_과제 안내_:
아래 데이터에서 "Describe the element at coordinates (442, 1064)"이 들어 있는 줄에서 시작하여 "tuesday-label: Tuesday is"가 들어 있는 줄에서 끝나는 부분을 한 글자도 바꾸지 말고 다시 적으세요. 시작 줄과 끝 줄도 포함합니다.

┌─ 작업 데이터

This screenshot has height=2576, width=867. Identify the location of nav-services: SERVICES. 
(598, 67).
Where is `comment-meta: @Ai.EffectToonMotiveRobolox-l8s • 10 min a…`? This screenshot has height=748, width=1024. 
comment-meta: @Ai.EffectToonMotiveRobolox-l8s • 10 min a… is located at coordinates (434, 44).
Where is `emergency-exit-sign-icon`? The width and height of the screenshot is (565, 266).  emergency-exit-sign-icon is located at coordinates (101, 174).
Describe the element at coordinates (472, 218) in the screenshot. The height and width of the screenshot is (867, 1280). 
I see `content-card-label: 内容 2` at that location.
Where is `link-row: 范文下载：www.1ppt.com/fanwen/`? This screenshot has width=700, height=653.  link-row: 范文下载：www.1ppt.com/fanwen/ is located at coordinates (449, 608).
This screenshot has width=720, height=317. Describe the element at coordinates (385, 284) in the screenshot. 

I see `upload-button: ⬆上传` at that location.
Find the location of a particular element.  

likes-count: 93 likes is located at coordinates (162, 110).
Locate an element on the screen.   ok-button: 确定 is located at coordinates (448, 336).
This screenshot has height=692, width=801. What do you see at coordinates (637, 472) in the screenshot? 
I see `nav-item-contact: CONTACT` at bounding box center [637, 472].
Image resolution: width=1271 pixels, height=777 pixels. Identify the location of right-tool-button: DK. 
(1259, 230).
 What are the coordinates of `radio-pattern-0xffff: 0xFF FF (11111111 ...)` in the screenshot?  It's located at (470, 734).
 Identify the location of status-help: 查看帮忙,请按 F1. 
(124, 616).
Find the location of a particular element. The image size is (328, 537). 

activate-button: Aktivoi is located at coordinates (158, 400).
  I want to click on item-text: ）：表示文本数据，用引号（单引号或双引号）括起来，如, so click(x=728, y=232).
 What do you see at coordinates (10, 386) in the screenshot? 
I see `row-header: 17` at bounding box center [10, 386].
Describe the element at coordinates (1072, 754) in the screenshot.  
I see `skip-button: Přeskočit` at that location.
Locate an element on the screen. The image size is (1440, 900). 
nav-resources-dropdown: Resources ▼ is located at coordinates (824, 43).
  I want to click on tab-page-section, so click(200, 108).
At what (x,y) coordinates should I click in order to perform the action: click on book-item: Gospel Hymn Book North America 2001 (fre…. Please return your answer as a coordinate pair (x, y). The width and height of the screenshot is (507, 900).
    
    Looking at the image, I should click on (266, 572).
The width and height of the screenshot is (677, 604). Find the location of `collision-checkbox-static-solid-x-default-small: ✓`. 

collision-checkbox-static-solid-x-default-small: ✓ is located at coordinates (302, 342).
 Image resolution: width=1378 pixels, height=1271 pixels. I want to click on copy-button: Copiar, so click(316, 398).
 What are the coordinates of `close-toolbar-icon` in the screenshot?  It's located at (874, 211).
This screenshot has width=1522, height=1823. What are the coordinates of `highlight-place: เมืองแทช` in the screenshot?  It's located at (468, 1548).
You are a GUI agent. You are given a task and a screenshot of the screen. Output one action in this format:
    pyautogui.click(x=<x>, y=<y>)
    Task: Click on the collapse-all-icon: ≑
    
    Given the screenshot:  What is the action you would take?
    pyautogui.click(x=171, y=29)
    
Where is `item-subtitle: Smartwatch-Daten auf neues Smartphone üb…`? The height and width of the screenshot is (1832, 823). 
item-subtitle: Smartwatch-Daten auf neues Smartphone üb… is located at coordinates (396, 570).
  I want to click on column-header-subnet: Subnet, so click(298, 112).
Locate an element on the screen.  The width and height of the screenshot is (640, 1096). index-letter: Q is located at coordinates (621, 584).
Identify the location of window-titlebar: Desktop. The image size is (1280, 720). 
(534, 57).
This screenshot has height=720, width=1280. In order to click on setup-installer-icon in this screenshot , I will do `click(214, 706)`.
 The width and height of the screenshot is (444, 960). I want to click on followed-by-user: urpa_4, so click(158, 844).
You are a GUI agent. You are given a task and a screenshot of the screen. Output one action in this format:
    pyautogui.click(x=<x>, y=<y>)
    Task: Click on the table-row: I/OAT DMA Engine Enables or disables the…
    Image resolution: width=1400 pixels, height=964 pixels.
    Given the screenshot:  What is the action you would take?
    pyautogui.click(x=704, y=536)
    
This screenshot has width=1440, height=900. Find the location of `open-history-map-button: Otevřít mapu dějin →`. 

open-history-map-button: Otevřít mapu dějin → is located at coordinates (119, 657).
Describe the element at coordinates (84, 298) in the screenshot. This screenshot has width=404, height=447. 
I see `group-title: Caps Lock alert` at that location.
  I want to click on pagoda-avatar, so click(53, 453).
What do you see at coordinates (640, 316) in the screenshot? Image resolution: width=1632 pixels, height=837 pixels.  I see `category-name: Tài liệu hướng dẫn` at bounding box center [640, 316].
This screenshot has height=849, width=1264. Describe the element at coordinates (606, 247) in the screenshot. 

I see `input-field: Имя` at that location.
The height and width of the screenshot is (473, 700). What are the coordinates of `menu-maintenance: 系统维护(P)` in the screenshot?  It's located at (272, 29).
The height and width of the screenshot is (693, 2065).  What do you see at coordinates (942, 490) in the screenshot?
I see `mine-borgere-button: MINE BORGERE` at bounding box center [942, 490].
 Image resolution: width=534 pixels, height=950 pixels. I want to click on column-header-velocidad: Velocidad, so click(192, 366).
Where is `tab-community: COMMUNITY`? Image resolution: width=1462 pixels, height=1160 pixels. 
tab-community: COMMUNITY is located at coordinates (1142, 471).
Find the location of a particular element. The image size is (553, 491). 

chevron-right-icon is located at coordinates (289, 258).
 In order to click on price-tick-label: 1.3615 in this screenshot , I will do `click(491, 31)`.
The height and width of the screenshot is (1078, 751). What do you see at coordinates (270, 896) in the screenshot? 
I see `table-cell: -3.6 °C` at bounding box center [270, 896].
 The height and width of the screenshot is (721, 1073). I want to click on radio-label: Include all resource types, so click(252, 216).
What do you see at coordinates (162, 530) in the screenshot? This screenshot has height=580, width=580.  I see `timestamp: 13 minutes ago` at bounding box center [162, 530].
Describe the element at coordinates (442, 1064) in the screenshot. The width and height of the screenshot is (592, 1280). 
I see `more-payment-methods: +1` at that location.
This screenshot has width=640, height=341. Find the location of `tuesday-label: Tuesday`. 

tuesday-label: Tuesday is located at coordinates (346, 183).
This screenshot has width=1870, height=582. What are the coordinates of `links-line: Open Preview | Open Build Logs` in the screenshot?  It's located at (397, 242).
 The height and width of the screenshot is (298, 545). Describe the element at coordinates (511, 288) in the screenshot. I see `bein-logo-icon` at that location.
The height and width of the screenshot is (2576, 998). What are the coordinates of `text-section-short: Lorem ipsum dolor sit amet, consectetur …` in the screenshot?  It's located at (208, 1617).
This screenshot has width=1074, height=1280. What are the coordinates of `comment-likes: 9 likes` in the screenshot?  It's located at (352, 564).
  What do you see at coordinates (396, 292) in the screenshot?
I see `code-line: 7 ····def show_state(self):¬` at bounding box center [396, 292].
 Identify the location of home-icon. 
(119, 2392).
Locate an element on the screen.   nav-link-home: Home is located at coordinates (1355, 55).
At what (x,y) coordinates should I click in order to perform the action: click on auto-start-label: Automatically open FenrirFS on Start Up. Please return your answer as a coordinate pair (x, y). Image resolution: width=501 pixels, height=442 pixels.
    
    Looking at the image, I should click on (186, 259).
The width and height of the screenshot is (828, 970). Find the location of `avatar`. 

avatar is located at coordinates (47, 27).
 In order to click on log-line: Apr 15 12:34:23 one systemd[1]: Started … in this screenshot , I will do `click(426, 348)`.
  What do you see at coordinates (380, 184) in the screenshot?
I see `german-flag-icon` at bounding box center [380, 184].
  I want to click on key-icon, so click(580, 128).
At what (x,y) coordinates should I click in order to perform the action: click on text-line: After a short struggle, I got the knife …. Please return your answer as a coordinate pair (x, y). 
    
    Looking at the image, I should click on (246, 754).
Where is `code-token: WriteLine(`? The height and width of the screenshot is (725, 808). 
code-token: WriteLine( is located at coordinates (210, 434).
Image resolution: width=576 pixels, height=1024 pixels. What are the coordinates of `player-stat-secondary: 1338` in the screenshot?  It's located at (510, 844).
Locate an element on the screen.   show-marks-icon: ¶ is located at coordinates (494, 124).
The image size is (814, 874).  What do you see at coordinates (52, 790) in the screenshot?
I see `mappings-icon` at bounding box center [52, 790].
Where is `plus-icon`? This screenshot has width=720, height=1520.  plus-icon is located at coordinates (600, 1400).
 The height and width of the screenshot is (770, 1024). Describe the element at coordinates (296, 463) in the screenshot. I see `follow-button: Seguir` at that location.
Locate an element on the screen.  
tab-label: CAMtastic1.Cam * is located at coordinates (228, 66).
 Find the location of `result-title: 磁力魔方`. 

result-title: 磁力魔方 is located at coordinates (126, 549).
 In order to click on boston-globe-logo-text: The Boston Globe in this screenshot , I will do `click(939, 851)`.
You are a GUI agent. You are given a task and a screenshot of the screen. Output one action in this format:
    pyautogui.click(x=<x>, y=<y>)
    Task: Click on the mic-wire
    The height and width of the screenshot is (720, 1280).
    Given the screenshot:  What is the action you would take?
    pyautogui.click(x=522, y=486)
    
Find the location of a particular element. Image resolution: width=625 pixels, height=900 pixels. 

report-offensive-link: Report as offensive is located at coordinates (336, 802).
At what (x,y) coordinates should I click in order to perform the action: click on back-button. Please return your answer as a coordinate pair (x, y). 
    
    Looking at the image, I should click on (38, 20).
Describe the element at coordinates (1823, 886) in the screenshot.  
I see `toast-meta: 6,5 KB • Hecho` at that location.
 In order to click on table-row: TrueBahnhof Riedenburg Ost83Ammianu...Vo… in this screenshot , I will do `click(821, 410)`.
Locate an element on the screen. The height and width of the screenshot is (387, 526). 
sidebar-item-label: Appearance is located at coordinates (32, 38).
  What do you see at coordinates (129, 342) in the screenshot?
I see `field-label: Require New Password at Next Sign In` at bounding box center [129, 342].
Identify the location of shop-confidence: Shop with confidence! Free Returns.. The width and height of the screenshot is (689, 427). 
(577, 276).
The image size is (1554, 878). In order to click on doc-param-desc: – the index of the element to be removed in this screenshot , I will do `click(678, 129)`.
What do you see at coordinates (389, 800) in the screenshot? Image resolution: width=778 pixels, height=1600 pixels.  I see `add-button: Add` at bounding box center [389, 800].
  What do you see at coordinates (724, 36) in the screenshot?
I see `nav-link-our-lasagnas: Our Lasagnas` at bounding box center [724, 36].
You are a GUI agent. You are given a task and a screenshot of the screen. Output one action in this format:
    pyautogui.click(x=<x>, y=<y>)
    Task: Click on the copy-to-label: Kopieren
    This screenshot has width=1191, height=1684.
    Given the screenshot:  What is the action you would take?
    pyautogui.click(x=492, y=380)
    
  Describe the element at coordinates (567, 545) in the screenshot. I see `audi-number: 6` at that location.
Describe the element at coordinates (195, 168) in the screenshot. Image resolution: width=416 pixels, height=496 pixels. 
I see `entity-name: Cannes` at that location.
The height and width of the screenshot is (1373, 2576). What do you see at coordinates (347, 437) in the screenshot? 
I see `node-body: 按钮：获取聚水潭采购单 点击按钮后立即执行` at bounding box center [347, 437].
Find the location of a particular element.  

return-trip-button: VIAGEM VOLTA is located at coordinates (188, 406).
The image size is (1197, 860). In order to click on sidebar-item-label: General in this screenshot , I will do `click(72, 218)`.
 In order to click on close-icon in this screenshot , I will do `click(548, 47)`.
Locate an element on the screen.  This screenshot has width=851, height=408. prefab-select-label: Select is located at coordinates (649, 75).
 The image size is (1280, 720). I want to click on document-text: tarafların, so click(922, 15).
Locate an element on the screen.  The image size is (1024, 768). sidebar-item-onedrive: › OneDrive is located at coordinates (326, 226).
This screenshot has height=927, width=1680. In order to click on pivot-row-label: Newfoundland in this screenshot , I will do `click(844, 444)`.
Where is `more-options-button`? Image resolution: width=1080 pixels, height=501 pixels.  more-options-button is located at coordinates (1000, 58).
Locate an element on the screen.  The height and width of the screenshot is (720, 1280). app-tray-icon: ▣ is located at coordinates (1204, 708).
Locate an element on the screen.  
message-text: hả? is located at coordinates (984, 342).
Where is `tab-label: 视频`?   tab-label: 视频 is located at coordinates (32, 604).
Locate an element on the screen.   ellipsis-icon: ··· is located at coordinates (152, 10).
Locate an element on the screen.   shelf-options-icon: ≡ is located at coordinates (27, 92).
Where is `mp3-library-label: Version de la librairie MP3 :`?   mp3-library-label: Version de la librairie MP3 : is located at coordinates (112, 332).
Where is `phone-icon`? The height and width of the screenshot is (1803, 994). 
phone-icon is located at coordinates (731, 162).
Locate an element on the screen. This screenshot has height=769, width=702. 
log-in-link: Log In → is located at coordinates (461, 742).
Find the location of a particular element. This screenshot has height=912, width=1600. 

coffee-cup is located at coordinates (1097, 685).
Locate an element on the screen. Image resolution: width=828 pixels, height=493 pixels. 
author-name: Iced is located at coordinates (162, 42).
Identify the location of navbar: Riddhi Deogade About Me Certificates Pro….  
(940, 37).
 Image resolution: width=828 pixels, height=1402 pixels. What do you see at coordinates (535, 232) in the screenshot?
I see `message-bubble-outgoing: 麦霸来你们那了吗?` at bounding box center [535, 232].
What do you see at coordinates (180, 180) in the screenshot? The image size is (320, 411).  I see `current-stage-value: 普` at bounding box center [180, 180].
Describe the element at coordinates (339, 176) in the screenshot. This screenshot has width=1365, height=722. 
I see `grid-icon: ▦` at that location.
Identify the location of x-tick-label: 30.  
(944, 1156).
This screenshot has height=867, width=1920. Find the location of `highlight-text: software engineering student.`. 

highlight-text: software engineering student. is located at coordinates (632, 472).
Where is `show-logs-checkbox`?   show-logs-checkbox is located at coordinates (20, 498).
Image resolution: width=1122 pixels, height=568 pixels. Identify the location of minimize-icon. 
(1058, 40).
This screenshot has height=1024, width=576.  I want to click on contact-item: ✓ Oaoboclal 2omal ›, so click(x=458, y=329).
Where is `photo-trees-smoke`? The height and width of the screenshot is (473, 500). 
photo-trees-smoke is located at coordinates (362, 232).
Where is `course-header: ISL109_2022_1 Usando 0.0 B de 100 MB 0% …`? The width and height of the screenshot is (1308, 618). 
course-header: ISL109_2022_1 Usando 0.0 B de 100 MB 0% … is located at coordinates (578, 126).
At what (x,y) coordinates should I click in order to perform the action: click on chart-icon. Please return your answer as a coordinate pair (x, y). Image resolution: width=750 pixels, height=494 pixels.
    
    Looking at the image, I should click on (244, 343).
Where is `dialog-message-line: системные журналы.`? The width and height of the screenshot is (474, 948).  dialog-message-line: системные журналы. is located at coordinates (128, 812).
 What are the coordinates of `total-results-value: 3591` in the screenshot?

└─

_과제 풀이_:
Describe the element at coordinates (442, 1064) in the screenshot. The width and height of the screenshot is (592, 1280). 
I see `more-payment-methods: +1` at that location.
This screenshot has width=640, height=341. Find the location of `tuesday-label: Tuesday`. 

tuesday-label: Tuesday is located at coordinates (346, 183).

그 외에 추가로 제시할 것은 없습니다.